Le attività investigative hanno dunque offerto un importante scorcio sugli assetti, sulle alleanze e sulle tecniche criminali praticate dai camorristi del gruppo Bidognetti, tutt’ora proficuamente attivo nel settore delle estorsioni malgrado gli affanni e le difficoltà conseguenti ai numerosi arresti ed all’offensiva delle forze di polizia che negli ultimi mesi aveva portato all’arresto, in successione, tutti i capi che sono subentrati alla guida del clan. dalle indagini era risultato che la frangia bidognettiana, allo stato, sembrava talmente disarticolata da non riuscire nemmeno a garantire lo “stipendio” a tutti gli affiliati. In particolare, a fronte dei circa 130.000 euro mensili “programmati” e necessari a garantire un minimo mantenimento a tutti gli affiliati, ne veniva raccolto a stento un terzo, a malapena sufficiente a corrispondere lo stipendio solo ai personaggi più rappresentativi.
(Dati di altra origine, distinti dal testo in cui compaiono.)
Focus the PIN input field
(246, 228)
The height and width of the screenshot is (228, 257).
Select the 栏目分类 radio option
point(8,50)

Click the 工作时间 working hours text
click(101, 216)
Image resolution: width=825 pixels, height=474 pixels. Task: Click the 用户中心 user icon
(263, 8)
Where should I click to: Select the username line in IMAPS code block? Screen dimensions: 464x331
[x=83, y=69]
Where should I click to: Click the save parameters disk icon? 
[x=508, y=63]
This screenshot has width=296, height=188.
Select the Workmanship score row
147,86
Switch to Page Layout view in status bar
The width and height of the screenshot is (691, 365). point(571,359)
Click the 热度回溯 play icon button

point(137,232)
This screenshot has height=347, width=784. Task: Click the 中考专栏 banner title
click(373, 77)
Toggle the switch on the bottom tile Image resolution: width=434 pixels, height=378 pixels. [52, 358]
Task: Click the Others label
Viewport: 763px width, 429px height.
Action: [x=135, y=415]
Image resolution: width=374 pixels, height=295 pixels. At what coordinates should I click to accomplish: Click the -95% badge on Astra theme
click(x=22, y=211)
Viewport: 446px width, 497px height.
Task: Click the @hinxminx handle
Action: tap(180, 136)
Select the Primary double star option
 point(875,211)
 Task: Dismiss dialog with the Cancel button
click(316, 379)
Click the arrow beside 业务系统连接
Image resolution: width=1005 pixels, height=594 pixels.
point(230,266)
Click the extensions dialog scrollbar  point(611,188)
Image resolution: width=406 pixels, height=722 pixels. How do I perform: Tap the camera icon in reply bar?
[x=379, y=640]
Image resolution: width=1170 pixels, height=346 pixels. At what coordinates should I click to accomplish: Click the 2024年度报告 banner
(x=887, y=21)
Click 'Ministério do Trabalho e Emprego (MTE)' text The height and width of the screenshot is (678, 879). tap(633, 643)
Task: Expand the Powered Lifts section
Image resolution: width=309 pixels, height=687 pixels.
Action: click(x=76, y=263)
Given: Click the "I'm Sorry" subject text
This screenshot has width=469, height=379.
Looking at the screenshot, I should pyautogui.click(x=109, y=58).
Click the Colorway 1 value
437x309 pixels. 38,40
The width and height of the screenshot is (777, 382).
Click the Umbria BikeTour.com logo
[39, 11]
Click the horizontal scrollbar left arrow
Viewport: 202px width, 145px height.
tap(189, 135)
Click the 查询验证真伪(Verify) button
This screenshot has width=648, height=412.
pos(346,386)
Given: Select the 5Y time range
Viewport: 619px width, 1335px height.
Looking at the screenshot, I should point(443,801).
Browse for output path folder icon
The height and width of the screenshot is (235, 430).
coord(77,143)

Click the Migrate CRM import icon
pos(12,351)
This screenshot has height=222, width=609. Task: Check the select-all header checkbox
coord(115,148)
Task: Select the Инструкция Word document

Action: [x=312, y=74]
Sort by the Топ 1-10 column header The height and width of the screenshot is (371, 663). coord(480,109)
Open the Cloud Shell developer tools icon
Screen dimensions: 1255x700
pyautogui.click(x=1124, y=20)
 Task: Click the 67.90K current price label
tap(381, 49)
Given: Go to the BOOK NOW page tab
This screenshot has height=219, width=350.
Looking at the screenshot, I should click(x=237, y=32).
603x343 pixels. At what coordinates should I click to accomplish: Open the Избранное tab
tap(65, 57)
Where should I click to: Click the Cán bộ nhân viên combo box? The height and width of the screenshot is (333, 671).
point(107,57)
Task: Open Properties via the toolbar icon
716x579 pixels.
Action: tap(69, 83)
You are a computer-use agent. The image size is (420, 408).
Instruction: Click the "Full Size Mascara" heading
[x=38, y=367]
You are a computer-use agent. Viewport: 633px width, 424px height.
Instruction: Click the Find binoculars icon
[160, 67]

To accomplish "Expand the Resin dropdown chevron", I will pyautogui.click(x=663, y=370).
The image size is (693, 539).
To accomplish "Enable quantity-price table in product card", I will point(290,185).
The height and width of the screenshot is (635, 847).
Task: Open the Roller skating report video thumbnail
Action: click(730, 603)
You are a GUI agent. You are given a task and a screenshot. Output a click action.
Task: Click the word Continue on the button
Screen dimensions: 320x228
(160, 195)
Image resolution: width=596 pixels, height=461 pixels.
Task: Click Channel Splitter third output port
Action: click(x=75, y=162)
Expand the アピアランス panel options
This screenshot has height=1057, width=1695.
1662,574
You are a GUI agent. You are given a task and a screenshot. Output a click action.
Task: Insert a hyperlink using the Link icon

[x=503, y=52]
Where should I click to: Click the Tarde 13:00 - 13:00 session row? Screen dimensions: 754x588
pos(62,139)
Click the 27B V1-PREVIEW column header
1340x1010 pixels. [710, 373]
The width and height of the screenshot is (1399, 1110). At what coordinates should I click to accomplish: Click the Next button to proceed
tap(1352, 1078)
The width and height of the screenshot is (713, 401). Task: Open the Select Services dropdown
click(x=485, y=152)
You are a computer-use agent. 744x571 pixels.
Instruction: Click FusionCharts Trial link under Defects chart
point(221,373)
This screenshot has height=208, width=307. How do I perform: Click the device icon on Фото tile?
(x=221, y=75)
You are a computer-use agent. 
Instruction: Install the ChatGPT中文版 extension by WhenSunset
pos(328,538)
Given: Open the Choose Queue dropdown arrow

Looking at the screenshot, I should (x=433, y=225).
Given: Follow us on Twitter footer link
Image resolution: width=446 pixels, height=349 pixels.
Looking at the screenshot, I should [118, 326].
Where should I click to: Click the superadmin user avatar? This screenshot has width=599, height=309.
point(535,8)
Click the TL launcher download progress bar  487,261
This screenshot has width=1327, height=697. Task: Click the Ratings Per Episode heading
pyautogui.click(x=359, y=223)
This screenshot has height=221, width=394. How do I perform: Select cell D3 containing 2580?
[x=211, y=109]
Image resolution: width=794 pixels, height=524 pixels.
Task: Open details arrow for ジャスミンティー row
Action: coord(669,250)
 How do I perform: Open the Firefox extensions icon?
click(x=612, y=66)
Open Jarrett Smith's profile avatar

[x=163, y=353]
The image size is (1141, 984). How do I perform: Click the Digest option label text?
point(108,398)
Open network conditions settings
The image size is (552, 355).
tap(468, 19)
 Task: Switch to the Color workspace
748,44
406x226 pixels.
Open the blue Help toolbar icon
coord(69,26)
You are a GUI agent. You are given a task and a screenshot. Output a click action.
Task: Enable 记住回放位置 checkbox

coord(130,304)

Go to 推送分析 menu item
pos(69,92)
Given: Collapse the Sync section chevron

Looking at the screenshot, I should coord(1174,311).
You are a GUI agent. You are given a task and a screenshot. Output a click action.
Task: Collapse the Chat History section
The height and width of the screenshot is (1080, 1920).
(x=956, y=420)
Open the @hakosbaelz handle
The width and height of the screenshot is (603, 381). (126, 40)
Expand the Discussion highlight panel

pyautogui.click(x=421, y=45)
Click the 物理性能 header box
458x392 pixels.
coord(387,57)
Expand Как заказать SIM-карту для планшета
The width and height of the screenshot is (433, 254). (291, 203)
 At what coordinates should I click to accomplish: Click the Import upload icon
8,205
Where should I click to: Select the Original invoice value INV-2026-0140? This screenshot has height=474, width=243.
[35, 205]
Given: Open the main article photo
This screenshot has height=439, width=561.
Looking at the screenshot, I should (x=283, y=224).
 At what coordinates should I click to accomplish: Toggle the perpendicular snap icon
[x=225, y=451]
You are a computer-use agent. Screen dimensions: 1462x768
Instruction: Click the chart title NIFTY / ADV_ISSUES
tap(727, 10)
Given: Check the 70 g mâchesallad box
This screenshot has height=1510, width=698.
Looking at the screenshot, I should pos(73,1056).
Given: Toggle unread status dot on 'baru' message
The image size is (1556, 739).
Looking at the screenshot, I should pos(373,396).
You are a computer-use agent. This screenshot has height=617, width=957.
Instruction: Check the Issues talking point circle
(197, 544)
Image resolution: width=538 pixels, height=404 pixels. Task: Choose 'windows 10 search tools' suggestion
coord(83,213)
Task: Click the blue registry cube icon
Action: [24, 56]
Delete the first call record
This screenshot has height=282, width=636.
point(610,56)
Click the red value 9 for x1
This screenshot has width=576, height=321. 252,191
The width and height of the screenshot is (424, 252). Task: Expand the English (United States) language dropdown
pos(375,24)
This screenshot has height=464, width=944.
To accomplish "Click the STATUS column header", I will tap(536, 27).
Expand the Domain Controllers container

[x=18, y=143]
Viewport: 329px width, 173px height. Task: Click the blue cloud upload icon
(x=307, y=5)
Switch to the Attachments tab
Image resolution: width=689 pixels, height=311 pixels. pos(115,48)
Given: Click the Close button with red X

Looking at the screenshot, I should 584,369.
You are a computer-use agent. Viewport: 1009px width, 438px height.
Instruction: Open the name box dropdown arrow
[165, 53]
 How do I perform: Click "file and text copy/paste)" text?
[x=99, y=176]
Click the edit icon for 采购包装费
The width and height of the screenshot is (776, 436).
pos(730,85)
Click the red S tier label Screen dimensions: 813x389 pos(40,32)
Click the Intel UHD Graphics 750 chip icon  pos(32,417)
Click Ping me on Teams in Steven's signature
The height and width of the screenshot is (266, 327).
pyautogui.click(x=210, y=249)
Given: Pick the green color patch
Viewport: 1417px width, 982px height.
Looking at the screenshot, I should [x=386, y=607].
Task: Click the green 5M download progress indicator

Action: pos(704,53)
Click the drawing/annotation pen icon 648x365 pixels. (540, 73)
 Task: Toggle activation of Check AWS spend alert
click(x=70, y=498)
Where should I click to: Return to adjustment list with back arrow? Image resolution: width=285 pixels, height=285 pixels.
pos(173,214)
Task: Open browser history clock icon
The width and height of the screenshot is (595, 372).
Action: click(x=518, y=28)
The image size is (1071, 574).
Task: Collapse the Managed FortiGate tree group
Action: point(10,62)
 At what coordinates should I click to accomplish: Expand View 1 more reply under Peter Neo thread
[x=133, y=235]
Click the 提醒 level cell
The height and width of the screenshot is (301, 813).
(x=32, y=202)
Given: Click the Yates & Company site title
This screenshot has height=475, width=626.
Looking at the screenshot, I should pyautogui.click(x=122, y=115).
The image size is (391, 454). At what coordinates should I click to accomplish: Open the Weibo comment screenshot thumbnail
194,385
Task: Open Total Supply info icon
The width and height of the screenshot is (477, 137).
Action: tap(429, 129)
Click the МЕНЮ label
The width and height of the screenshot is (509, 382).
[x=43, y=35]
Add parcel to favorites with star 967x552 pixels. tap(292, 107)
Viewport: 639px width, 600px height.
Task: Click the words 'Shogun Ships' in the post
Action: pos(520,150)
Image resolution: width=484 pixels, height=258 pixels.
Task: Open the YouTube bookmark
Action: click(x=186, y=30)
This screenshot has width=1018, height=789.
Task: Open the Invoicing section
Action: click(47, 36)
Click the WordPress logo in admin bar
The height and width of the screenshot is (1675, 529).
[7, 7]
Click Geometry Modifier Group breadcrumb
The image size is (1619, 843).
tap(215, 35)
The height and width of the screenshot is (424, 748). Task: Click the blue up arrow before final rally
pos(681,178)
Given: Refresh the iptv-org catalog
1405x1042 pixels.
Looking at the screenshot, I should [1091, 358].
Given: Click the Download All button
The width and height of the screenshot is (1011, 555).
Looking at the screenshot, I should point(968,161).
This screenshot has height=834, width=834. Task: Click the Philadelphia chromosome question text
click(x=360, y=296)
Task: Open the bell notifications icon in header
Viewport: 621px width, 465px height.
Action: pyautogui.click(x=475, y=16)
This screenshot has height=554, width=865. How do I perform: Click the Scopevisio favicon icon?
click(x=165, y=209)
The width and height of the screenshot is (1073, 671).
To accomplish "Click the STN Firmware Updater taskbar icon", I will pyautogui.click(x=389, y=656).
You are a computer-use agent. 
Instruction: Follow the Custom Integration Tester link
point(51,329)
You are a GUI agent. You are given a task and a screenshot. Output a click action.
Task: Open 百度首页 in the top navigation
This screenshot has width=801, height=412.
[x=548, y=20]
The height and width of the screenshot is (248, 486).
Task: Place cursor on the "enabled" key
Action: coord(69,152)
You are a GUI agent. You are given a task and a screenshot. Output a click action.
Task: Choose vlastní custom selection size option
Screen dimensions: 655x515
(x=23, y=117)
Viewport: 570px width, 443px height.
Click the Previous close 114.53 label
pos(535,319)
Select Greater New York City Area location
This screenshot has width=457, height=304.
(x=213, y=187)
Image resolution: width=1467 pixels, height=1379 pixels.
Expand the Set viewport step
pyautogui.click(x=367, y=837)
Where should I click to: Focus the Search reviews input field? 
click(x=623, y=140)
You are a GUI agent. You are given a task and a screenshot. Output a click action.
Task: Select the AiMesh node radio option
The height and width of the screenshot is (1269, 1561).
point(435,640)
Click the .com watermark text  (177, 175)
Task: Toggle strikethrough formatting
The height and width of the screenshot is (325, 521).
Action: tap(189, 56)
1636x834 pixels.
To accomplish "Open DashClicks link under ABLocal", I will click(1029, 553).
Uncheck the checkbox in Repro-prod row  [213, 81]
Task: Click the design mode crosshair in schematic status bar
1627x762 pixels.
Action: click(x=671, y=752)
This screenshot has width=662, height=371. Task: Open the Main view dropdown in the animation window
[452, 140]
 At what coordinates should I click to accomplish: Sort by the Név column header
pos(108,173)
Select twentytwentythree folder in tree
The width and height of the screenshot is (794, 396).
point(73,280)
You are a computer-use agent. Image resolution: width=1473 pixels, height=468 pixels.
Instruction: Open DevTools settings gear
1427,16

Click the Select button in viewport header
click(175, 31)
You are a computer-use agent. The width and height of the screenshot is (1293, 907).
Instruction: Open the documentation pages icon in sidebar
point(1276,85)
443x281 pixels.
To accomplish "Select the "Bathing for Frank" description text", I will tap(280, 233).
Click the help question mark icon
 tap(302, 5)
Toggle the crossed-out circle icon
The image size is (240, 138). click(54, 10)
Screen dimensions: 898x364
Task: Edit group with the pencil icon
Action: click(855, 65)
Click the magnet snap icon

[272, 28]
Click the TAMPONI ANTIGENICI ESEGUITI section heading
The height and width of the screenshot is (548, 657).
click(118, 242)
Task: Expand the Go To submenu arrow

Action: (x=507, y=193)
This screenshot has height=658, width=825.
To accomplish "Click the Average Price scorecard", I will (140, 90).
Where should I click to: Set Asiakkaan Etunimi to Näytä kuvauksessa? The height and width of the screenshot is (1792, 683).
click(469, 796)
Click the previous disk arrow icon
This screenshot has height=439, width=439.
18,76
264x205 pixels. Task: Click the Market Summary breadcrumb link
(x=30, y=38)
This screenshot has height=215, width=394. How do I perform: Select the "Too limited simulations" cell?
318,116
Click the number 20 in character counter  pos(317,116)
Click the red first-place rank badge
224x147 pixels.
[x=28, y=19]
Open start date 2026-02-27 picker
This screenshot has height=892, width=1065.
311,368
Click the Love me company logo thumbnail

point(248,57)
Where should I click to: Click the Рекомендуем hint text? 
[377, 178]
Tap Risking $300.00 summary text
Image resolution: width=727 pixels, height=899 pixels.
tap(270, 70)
Le indagini, dunque, avevano consentito non solo di acquisire indiscutibili e concludenti elementi di prova sull’appartenenza a consorterie di stampo camorristico dei predetti indagati e sulle attività illecite di natura estorsiva condotte sistematicamente sul territorio, ma anche di chiarire ulteriormente alcuni aspetti relativi alle motivazioni della scomparsa e del conseguente triplice omicidio – vicenda già ampiamente sviscerata nel provvedimento giudiziario di fermo emesso dalla procura distrettuale antimafia – in pregiudizio di Giovanni Battista Papa, Modestino Minutolo e Francesco Buonanno, anche loro dediti ad attività estorsive nell’ambito dei bidognettiani capeggiatio da Letizia, mal tollerate da altre “famiglie” del clan dei casalesi, in questo momento prevalenti.

Nel corso dell’operazione, assieme a Letizia, erano stati tratti in arresto: Carlo Corvino, 39 anni, di Casal di Principe; Francesco Diana, 30 anni, di Villa Literno; Annibale Tummolo, 42 anni di Cancello ed Arnone; Antonio Caterino, 30 anni, di Casapesenna.

Per quanto attiene alla figura Giancarlo De Luca, dalle indagini era emerso che era il collettore della raccolta delle estorsioni per conto del clan Bidognetti nell’area di Cancello Arnone e comuni limitrofi.